Here's an overview of some key items to watch when these companies report their latest quarterly results.
The key narrative to watch for Facebook remains the company's decelerating revenue growth. In the social network's first quarter of 2018, revenue was growing 49% year over year. But by the fourth quarter of last year, Facebook's quarterly year-over-year revenue growth rate had slowed to 30% year over year.
This deceleration is expected to persist. In its fourth-quarter earnings call, management said it expects its first-quarter year-over-year revenue growth rate to "decelerate by a mid-single digit percentage on a constant currency basis compared to the Q4 rate." Analysts, on average, expect Facebook to report first-quarter revenue of $14.98 billion, representing 25.2% year-over-year growth.

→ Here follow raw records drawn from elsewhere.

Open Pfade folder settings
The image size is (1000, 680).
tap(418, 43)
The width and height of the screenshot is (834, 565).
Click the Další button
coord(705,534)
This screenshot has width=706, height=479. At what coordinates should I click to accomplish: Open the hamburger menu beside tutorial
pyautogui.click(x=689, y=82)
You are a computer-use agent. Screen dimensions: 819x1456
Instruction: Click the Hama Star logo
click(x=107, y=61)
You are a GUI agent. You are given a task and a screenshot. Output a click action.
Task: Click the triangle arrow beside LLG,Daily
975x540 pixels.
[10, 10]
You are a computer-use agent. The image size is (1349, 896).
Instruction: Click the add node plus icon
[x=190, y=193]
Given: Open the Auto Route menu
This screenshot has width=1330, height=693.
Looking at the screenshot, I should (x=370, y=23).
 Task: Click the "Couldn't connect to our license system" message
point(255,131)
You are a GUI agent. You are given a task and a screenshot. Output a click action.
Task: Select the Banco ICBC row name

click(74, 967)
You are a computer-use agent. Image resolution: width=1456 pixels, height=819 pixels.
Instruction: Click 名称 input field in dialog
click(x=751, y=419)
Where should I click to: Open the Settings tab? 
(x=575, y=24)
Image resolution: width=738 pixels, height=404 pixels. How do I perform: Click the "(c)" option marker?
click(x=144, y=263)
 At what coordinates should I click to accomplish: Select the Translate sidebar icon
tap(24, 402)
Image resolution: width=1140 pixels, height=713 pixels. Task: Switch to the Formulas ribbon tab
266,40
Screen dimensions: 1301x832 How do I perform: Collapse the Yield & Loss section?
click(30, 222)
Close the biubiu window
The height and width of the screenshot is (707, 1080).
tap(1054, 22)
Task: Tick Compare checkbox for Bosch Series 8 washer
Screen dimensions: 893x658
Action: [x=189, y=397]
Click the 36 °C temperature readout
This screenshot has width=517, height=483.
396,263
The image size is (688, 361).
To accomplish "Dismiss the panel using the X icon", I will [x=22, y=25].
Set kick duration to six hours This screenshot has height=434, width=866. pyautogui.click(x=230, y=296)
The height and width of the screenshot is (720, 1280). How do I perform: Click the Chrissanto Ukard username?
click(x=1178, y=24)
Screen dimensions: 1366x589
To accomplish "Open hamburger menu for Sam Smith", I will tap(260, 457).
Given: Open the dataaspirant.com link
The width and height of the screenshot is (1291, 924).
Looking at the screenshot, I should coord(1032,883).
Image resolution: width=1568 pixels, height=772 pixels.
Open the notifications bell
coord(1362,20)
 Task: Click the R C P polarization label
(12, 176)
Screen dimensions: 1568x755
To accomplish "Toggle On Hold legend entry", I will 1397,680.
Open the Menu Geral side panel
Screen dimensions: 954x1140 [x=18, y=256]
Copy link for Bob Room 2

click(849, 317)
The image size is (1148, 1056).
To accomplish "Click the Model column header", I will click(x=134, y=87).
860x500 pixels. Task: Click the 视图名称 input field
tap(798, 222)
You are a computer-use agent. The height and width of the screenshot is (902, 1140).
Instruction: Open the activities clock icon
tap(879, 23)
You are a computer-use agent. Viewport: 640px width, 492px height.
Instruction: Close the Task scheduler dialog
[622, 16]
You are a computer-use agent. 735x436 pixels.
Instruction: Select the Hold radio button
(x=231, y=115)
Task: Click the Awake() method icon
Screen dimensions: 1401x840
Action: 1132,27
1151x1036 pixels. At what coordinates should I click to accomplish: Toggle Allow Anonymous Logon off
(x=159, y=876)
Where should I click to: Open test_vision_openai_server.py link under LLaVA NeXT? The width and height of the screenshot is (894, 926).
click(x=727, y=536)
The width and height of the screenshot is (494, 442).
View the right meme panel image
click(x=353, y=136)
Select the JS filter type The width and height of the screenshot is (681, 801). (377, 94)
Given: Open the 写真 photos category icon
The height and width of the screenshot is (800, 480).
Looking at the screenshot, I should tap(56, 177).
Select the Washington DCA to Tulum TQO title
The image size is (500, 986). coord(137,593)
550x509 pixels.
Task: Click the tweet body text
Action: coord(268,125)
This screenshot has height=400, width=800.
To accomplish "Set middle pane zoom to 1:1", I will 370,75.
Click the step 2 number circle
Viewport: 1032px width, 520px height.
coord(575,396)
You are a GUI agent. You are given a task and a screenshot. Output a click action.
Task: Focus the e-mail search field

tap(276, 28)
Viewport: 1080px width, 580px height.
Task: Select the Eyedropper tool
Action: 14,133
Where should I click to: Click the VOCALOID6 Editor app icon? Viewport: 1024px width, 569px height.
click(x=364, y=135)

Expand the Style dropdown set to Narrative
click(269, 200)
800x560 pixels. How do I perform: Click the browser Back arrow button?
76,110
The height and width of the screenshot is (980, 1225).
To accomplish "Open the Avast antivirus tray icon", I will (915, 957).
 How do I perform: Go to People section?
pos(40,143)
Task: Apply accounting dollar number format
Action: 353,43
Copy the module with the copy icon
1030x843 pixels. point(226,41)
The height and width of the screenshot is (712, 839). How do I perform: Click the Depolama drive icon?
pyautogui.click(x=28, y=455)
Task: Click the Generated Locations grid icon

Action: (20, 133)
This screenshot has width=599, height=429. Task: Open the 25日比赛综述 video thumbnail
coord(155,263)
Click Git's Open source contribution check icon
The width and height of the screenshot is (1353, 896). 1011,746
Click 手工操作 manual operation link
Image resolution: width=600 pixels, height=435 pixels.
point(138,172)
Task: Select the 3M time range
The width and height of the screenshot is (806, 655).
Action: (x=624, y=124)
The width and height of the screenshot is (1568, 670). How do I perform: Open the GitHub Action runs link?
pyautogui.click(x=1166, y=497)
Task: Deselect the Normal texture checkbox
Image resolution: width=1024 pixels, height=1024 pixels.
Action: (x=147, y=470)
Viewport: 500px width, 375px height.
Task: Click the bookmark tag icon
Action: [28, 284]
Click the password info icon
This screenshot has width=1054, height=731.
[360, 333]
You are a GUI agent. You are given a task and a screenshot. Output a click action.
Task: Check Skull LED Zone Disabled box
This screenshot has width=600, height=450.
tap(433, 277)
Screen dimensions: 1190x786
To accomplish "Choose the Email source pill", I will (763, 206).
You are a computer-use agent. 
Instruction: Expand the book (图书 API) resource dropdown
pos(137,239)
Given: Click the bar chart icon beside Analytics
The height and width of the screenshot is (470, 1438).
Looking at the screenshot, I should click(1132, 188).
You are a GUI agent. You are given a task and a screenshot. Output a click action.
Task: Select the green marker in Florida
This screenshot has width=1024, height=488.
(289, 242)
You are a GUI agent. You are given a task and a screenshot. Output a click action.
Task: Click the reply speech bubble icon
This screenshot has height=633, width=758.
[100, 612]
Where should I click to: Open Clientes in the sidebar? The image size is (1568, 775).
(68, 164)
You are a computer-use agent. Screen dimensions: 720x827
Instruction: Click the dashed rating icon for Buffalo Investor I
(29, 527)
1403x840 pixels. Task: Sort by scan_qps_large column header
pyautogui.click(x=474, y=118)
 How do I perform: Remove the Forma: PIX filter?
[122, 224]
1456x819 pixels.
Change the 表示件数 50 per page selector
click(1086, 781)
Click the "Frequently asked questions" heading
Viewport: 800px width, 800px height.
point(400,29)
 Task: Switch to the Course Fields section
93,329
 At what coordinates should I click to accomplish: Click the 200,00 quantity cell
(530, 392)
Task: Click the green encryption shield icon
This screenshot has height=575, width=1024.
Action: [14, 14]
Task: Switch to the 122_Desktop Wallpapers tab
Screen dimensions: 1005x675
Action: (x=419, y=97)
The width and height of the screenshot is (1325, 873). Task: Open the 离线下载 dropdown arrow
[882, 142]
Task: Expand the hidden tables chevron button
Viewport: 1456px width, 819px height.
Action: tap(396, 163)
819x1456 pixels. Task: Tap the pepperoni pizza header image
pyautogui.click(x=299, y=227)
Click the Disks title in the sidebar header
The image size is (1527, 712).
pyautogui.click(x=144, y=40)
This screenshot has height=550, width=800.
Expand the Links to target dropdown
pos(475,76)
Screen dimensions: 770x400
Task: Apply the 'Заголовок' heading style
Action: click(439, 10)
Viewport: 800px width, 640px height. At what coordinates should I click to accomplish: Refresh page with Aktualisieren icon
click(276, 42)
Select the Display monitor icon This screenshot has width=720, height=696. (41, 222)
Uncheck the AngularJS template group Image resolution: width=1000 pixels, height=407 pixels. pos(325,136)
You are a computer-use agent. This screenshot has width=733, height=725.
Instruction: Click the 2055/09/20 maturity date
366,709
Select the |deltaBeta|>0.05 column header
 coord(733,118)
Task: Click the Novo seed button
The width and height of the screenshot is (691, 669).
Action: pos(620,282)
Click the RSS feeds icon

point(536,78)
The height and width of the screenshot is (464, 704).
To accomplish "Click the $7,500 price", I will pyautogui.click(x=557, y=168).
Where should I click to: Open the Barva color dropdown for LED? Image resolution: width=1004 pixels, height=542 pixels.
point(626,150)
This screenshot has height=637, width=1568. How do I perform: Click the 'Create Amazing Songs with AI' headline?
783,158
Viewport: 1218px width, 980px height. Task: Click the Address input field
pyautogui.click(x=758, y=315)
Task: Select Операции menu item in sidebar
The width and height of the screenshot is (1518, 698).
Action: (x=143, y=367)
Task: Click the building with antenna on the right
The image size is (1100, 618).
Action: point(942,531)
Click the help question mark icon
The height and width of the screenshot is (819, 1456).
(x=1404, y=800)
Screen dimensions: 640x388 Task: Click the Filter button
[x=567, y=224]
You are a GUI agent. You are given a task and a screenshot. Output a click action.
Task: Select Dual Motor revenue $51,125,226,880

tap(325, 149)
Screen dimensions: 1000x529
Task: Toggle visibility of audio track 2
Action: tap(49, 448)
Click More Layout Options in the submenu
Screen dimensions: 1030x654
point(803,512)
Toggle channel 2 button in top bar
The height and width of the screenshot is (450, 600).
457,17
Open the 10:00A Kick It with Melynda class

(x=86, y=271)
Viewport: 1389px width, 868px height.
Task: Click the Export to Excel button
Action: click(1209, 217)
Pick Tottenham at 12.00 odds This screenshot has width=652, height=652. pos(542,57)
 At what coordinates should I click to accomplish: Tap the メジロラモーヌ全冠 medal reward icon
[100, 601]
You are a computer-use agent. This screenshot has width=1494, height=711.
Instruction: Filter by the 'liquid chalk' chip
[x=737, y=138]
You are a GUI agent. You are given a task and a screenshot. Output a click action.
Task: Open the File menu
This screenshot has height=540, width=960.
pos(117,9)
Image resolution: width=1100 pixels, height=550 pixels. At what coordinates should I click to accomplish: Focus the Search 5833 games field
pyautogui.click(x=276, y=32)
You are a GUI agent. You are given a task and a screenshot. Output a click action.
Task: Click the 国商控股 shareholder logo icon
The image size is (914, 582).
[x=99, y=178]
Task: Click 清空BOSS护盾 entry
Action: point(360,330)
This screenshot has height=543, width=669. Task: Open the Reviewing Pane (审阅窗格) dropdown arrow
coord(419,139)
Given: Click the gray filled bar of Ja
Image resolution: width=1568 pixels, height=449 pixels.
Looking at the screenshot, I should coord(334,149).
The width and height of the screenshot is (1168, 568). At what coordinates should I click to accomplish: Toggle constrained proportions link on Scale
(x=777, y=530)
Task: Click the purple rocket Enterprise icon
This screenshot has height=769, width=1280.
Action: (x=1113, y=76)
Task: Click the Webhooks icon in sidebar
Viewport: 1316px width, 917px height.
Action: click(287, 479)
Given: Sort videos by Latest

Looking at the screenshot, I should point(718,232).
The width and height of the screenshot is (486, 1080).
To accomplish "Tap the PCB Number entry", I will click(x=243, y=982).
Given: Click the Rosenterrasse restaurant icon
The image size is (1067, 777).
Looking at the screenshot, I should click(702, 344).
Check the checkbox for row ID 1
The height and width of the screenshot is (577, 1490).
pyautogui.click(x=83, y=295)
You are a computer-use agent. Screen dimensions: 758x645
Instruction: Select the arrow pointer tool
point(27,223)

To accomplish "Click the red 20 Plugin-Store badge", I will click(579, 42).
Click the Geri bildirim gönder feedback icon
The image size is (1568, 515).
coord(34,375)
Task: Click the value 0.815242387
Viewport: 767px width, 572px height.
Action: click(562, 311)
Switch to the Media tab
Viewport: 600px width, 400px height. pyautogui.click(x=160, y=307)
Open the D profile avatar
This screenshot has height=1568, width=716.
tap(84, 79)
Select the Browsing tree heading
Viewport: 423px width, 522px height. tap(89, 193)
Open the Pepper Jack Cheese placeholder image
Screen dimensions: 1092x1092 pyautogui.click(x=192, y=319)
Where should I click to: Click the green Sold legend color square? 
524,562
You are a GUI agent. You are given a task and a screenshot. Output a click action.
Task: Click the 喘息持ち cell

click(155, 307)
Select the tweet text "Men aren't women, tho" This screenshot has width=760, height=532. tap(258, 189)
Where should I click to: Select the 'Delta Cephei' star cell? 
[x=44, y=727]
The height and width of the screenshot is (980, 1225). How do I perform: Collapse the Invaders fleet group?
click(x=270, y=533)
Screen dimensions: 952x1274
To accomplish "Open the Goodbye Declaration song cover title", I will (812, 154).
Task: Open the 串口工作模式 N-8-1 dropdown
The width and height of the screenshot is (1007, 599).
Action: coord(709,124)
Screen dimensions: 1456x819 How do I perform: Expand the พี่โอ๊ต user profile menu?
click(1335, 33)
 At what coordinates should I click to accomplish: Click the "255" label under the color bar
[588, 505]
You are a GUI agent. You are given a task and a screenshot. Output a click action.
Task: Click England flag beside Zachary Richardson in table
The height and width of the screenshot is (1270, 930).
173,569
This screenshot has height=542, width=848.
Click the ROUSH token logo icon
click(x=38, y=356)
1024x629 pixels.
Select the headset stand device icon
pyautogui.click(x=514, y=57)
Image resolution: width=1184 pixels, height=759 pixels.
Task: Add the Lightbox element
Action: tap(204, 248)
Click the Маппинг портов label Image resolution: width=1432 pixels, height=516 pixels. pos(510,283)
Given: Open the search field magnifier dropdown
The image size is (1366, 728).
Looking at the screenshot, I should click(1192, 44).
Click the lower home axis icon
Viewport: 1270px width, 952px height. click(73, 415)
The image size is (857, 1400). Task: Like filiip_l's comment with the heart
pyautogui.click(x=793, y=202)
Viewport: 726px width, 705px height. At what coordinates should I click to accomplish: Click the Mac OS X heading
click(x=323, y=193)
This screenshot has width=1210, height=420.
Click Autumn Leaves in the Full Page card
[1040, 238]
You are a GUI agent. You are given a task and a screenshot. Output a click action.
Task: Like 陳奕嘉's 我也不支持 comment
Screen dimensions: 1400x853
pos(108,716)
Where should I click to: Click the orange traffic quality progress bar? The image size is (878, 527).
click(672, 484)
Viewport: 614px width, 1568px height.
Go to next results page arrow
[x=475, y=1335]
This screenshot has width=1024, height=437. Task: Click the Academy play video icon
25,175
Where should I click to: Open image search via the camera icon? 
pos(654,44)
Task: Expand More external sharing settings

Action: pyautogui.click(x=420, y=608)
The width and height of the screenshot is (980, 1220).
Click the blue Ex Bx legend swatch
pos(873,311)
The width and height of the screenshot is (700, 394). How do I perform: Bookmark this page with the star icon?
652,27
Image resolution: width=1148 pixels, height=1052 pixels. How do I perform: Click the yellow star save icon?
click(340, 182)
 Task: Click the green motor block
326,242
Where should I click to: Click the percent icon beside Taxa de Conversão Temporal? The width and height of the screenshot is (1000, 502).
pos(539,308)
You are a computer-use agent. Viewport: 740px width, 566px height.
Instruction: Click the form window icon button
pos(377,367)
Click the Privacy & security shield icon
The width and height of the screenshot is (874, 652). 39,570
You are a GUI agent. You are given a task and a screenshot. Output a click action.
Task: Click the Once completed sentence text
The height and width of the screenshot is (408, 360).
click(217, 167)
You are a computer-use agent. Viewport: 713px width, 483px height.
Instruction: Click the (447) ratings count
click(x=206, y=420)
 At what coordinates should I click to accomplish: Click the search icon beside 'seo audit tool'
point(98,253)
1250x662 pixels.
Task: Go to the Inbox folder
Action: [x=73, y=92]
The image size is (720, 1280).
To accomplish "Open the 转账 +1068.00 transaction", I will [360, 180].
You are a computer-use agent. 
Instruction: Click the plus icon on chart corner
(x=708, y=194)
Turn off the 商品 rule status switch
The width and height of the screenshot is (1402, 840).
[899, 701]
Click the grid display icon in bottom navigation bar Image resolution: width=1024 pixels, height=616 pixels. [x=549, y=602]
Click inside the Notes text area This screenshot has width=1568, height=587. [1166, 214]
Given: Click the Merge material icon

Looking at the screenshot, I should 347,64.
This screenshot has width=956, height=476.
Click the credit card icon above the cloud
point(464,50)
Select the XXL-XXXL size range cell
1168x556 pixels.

Facebook will report its first-quarter results after market close on Wednesday, April 24.
Mobile-payments and financial-technology company PayPal will also report its first-quarter results after market close on Wednesday, April 24.
While the company's financial results will be important, investors should be sure to check on the company's customer data. Active account growth, in particular, is foundational for the company's long-term health.
The company added 13.8 million net new active accounts in the fourth quarter of 2018. However, net new active account additions were 10.9 million when excluding new accounts from acquisitions. Notably, this was higher than the 9.1 million active accounts added in the third quarter of 2018.
Investors should also check in on the company's fast-growing peer-to-peer payments app, Venmo. The app processed $19 billion in total payment volume in Q4, up 80% year over year. Can the app keep up this growth?
Two important items for Starbucks investors to watch when the coffee company reports its fiscal second-quarter results later this month are its progress with building more digital relationships and its comparable-store sales growth.
The company has seen strong growth in its rewards members recently. Members were up 15% and 14% year over year in the company's fourth quarter of fiscal 2018 and first quarter of fiscal 2019, respectively. Look for Starbucks to post similar growth in the key metric in fiscal Q2.
The metric most likely to make or break the quarter, however, will be Starbucks' comparable-store sales growth. Comparable-store sales were up 4% year over year in fiscal Q1 -- an acceleration from 3% growth in the prior quarter. Given management's guidance for comparable-store sales growth to be between 3% to 4% for the full fiscal year, investors should look for the metric to be within this range.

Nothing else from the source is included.